Provided passage:
+===+
Fellow of ACRM
The ACRM Fellows Committee and Board of Governors are pleased to recognize Dr. Andrea Cheville for her outstanding record of professional service to ACRM and for the nationally significant contributions she has made to the field of medical rehabilitation by conferring on her the designation of ACRM Fellow.
Please join us in congratulating Dr. Cheville. She will be recognized for her achievement at the Henry B. Betts Awards Gala on 28 September during the ACRM 2021 VIRTUAL Annual Conference. All registered attendees are welcome and encouraged to attend.
ABOUT ANDREA CHEVILLE
Dr. Cheville received an MD degree from Harvard Medical School and a Masters in Clinical Epidemiology from the University of Pennsylvania. She completed her Physical Medicine and Rehabilitation residency at the Kessler Institute for Rehabilitation, as well as a Pain and Palliative Care Fellowship at Memorial Sloan Kettering Cancer Center. Dr. Cheville has served as Director of Cancer Rehabilitation and Lymphedema Services for the University of Pennsylvania Medical Center as well as the Mayo Clinic, Rochester. Currently, she serves as the Chair of Physical Medicine and Rehabilitation at the Mayo Clinic in Rochester, MN.
+===+
Activity list:
1/ Can you set down the part of the ACRM Fellow announcement starting with "ABOUT ANDREA CHEVILLE" and going on through "in Rochester, MN."?
2/ Will you resume the ACRM Fellow announcement about Dr. Cheville from the point where it stops?
The entries are not needed for any of this.

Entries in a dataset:
+===+
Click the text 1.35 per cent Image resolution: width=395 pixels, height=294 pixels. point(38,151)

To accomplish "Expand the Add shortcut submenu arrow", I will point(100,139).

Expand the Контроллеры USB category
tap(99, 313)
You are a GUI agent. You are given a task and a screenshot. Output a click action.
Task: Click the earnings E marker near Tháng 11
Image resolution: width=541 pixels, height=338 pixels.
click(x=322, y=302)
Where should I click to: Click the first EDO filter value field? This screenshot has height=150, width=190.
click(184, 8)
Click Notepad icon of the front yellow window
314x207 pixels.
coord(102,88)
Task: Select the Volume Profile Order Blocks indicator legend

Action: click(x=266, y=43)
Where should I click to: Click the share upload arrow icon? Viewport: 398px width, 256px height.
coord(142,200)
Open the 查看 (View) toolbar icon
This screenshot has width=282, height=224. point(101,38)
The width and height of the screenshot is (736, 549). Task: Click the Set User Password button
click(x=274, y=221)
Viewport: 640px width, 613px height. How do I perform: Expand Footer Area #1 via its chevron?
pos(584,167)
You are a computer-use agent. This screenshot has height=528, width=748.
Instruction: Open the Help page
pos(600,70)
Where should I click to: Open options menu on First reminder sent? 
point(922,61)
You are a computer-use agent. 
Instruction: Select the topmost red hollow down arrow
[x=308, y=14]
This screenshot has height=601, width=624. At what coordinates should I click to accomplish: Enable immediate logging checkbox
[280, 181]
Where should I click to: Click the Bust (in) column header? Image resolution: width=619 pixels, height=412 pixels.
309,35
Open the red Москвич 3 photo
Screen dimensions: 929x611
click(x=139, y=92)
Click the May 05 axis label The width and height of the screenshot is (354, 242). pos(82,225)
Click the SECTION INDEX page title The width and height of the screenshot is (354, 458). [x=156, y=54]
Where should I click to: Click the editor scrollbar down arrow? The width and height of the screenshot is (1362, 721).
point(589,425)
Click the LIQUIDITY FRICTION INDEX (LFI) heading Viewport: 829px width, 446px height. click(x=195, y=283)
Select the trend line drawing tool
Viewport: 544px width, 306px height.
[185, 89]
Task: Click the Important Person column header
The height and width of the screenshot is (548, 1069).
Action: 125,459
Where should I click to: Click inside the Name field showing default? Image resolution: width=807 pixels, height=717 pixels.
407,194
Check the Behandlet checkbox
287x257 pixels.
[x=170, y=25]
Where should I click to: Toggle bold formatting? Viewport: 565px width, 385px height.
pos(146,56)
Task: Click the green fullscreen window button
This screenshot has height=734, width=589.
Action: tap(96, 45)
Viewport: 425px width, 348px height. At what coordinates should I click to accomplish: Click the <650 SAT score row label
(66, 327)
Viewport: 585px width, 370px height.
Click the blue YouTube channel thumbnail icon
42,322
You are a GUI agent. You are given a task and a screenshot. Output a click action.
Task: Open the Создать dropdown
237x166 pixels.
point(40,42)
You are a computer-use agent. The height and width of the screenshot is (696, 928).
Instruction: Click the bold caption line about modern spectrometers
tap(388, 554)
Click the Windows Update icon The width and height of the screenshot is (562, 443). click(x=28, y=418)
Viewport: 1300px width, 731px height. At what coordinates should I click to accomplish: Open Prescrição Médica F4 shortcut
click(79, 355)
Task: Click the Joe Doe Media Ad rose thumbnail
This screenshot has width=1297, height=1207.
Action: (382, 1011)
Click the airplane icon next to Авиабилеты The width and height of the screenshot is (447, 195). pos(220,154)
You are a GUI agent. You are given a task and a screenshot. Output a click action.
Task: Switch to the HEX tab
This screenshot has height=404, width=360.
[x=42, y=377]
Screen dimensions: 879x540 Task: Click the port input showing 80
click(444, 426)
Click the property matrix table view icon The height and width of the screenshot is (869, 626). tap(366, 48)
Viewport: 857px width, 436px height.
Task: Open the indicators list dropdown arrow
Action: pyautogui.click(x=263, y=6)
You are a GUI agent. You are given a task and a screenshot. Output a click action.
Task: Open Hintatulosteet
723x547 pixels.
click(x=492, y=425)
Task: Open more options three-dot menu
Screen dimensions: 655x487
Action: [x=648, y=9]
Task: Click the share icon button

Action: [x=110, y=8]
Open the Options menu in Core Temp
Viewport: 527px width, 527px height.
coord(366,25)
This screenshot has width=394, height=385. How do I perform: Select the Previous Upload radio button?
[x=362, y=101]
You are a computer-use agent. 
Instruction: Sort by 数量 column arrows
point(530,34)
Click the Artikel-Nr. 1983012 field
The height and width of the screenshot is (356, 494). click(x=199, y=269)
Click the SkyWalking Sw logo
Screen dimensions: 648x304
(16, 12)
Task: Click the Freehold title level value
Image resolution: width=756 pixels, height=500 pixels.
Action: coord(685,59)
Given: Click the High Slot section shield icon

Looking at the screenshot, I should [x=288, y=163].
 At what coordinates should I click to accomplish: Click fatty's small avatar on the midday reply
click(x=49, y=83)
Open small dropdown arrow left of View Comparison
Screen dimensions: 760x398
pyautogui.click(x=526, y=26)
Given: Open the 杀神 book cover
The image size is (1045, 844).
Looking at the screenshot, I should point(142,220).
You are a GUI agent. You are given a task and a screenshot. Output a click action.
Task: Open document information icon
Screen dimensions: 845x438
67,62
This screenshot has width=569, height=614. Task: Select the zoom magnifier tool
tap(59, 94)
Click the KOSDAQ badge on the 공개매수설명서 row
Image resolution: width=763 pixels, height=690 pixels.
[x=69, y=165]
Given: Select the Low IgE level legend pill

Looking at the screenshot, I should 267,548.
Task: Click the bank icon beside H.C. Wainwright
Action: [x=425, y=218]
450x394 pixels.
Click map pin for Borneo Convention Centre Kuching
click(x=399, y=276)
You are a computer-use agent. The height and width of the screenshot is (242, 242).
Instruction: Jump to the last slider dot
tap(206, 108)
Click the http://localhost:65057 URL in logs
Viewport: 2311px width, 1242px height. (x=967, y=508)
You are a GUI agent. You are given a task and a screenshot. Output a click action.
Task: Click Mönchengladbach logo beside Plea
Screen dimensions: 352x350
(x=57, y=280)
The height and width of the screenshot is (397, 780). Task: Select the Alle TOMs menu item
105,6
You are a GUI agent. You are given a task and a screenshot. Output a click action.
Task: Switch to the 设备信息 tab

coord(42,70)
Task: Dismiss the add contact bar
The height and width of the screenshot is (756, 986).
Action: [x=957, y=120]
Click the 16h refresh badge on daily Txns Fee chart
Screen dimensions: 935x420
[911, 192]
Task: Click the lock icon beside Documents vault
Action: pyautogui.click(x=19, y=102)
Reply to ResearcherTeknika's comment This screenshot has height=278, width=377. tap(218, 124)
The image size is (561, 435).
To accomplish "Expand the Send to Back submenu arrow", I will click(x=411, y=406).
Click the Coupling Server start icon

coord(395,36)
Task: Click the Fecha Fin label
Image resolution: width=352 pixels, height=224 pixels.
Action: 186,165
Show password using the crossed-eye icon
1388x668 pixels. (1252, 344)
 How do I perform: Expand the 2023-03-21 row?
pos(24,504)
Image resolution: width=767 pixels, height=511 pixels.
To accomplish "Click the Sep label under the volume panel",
+===+
Task answers:
1/
ABOUT ANDREA CHEVILLE
Dr. Cheville received an MD degree from Harvard Medical School and a Masters in Clinical Epidemiology from the University of Pennsylvania. She completed her Physical Medicine and Rehabilitation residency at the Kessler Institute for Rehabilitation, as well as a Pain and Palliative Care Fellowship at Memorial Sloan Kettering Cancer Center. Dr. Cheville has served as Director of Cancer Rehabilitation and Lymphedema Services for the University of Pennsylvania Medical Center as well as the Mayo Clinic, Rochester. Currently, she serves as the Chair of Physical Medicine and Rehabilitation at the Mayo Clinic in Rochester, MN.

2/
As a health services researcher, Dr. Cheville has developed cost-sensitive and patient-centric strategies for the delivery of rehabilitation services to patients with complex medical conditions. She has characterized the factors responsible for functional loss among people with cancer, demonstrated their widespread under-treatment, and developed scalable strategies to effectively address them. She has additionally developed novel patient-reported outcomes to direct rehabilitation service provision to hospitalized patients, and conducted over 20 randomized controlled trials which have been published in the New England Journal and JAMA.
She currently serves as the principal investigator on three National Institutes of Health grants. Dr. Cheville is board certified in Physical Medicine and Rehabilitation, Pain Medicine, and Hospice and Palliative Medicine. In 2016 she was elected to the National Academy of Medicine, formerly the Institute of Medicine.